# Potential energy difference related qs

1. Aug 10, 2014

### tecnics

in bringing a test charge (+q ) from a postion to another in an electric field of another charge +Q an external force , F is applied which is just as same as the electric force, F(electric)

how is this possible????

doesnt an unbalanced force be required to...bring about this process?

note: there is repulsive force between the charges...

can anyone explain to me about what is happening here??

2. Aug 10, 2014

### Hardik Batra

I think....

The force is applied is slightly greater than the electric force but not exactly equal.

But there is not much difference between this two.

so we take applied force equal to electric force.

3. Aug 10, 2014

### sophiecentaur

Work was done to bring about the situation you describe - in the same way that work is down when lifting something against gravity. If you are worried about the 'extra' force, needed to get things going (moving) then, if the field is conservative, this extra force is only there at the start and then F can be reduced near the end of the ride. In a practical situation there would be a small amount of Kinetic Energy in whatever it is that's carrying the charge but it all goes into the Potential Energy at the end.
The simple scenario would be to consider the process being carried out infinitely slowly but the speed doesn't actually matter.

4. Aug 10, 2014

### Staff: Mentor

If there are no other forces besides the electric force and the force that you exert in order to move or hold the charge:

1. Imagine holding the charge stationary at its original position. The net force is zero.

2. Start moving the charge towards its new position. You briefly exert a force that is slightly larger than before, so the net force is nonzero and the charge accelerates.

3. After the charge has started to move, you reduce your force to its original value, so the net force is zero again, and the charge continues to move with constant velocity towards its final position. If the electric force changes along the way, you change your force also, to keep the net force equal to zero.

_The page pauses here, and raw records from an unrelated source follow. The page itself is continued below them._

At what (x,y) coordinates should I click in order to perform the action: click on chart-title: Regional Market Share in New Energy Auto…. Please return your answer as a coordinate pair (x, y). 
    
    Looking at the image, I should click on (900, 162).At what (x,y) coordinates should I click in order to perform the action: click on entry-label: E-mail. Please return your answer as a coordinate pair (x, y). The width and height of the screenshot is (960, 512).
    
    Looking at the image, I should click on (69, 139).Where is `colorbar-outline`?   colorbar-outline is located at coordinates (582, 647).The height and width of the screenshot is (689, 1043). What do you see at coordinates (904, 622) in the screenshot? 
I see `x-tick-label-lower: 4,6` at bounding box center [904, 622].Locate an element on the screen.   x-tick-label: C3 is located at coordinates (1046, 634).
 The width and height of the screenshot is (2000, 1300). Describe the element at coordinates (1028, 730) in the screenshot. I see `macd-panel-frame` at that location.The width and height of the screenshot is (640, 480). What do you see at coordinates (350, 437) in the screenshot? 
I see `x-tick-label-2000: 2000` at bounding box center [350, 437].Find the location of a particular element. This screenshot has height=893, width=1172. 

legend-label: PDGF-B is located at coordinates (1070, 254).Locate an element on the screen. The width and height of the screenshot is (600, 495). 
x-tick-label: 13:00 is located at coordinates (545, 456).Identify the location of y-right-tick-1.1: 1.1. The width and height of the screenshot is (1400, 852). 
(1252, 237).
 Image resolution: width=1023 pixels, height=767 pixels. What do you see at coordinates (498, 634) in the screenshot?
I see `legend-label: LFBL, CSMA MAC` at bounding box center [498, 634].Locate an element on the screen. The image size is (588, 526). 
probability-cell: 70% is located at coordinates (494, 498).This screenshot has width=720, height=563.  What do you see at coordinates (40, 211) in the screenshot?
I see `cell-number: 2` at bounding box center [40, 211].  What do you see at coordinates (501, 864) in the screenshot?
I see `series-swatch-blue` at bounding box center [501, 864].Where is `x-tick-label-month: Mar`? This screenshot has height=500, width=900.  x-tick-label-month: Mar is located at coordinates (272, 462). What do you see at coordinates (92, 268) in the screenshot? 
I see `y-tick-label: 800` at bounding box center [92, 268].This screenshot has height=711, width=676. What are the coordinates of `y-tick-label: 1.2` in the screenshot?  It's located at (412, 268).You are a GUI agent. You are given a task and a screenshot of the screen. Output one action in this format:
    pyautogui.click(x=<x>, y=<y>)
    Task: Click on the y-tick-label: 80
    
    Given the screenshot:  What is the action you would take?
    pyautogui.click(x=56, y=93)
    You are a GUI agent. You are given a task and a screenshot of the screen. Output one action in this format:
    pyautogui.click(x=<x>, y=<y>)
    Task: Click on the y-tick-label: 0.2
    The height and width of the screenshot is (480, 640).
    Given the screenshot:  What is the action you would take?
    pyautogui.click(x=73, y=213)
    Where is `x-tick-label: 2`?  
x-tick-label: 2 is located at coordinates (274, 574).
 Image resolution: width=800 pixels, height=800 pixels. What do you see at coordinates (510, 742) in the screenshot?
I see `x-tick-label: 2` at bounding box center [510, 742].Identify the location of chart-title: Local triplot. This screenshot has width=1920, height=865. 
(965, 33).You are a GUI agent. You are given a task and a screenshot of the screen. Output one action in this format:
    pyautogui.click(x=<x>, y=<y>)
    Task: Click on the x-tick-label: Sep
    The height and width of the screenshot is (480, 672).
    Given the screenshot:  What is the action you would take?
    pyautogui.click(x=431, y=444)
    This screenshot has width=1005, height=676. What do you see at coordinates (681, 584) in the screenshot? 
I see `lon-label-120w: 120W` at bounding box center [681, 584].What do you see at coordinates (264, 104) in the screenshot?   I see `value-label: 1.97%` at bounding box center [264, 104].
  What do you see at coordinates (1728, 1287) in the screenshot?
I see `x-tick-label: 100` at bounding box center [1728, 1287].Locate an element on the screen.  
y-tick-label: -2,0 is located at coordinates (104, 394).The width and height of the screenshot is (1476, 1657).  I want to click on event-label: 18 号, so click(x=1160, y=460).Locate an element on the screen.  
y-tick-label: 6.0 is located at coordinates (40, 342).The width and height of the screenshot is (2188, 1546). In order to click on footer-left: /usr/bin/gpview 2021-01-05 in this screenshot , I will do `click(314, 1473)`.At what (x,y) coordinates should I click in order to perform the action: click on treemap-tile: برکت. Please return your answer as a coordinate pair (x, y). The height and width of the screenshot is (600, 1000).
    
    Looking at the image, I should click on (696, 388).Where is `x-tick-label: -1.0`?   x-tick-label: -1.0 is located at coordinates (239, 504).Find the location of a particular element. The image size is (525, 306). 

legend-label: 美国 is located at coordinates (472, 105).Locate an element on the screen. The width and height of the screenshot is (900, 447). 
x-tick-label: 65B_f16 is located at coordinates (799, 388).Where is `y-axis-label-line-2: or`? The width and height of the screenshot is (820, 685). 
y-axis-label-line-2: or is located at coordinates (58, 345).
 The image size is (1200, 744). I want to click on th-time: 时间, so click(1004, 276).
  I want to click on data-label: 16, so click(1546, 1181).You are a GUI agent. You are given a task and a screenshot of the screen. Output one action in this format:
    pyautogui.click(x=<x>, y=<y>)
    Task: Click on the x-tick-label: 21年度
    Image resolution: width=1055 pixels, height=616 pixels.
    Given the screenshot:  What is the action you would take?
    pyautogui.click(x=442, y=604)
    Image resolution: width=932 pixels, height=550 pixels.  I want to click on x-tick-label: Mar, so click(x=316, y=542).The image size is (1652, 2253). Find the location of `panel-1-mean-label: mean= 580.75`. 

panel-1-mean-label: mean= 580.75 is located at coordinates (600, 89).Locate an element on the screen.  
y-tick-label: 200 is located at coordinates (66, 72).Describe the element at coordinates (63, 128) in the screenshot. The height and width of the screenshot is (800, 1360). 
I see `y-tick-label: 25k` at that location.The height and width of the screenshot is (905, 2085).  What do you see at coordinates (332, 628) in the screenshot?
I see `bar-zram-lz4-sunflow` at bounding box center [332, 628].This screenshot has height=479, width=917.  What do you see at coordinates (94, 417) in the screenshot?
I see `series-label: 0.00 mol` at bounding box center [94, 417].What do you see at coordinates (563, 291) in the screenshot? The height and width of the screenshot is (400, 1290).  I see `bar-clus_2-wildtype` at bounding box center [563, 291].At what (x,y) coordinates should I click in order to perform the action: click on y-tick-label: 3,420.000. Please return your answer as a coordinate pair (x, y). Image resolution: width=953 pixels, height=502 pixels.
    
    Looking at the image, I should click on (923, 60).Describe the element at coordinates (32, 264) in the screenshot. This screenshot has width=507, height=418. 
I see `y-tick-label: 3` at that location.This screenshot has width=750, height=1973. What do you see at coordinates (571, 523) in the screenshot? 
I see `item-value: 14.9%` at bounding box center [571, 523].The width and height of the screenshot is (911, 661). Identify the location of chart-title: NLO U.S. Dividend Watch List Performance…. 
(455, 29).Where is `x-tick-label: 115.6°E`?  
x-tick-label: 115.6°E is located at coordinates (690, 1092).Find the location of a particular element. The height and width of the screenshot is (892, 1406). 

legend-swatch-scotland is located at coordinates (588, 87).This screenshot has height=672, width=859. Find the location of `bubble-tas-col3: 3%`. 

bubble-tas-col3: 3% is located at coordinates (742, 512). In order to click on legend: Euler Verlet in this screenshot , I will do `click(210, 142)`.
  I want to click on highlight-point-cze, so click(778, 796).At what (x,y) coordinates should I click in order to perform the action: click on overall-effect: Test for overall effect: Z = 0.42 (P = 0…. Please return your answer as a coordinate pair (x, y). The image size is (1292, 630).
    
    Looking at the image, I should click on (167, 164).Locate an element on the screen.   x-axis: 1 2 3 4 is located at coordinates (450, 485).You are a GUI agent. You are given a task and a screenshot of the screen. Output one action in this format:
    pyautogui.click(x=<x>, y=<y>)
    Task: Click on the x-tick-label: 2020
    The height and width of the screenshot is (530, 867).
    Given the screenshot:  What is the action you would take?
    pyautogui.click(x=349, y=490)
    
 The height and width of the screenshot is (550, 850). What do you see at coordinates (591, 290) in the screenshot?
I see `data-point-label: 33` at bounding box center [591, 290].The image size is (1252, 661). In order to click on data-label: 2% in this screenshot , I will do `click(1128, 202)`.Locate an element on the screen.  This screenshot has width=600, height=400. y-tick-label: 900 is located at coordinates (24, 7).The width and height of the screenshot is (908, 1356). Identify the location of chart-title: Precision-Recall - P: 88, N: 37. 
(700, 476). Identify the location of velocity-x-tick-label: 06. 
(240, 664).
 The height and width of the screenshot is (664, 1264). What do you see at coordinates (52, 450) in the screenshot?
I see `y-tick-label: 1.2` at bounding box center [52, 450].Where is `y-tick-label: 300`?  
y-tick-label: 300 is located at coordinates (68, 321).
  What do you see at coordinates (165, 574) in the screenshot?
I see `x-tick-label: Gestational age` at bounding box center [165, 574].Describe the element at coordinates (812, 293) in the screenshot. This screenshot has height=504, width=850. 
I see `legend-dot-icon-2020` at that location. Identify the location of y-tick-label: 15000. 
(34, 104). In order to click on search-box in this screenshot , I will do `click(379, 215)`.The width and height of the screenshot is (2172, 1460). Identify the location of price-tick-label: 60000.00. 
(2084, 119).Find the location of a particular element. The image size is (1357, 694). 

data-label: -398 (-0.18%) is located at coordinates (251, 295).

4. When the charge is close to its final position, you briefly exert a bit of "extra" force in the opposite direction to bring the charge to rest at its final position.

The "extra" forces that you exert in steps 2 and 4 do work that is opposite in sign (positive work in step 2 and negative work in step 4) so they cancel out. The total work that you do during the entire process is equal in magnitude and opposite in sign, to the work done by the electric field.

5. Aug 10, 2014

### sophiecentaur

The point about a conservative field, however, is that you can apply any forces you like on the way from A to B and achieve the displacement in any time you choose. The total work done will always be the same. More force at one time will always be made up for with less force at another time (or even some forces in the 'wrong directions'). All that's required is that the charge is stationary at each end of the process.

6. Aug 10, 2014

### Staff: Mentor

Yes indeed! I was just simplifying the situation to (hopefully) make it easier to grasp. You can make my "extra" forces at the beginning and end as small as you like, and as brief as you like, so long as they "match up" so the charge comes to rest at the end. The process will still work out, and the total work that you do will still equal the change in the charge's potential energy. It will merely take longer for the charge to make the trip.

7. Aug 10, 2014

### sophiecentaur

My additional point was that they can be as Large as you like, too and you still get the same answer.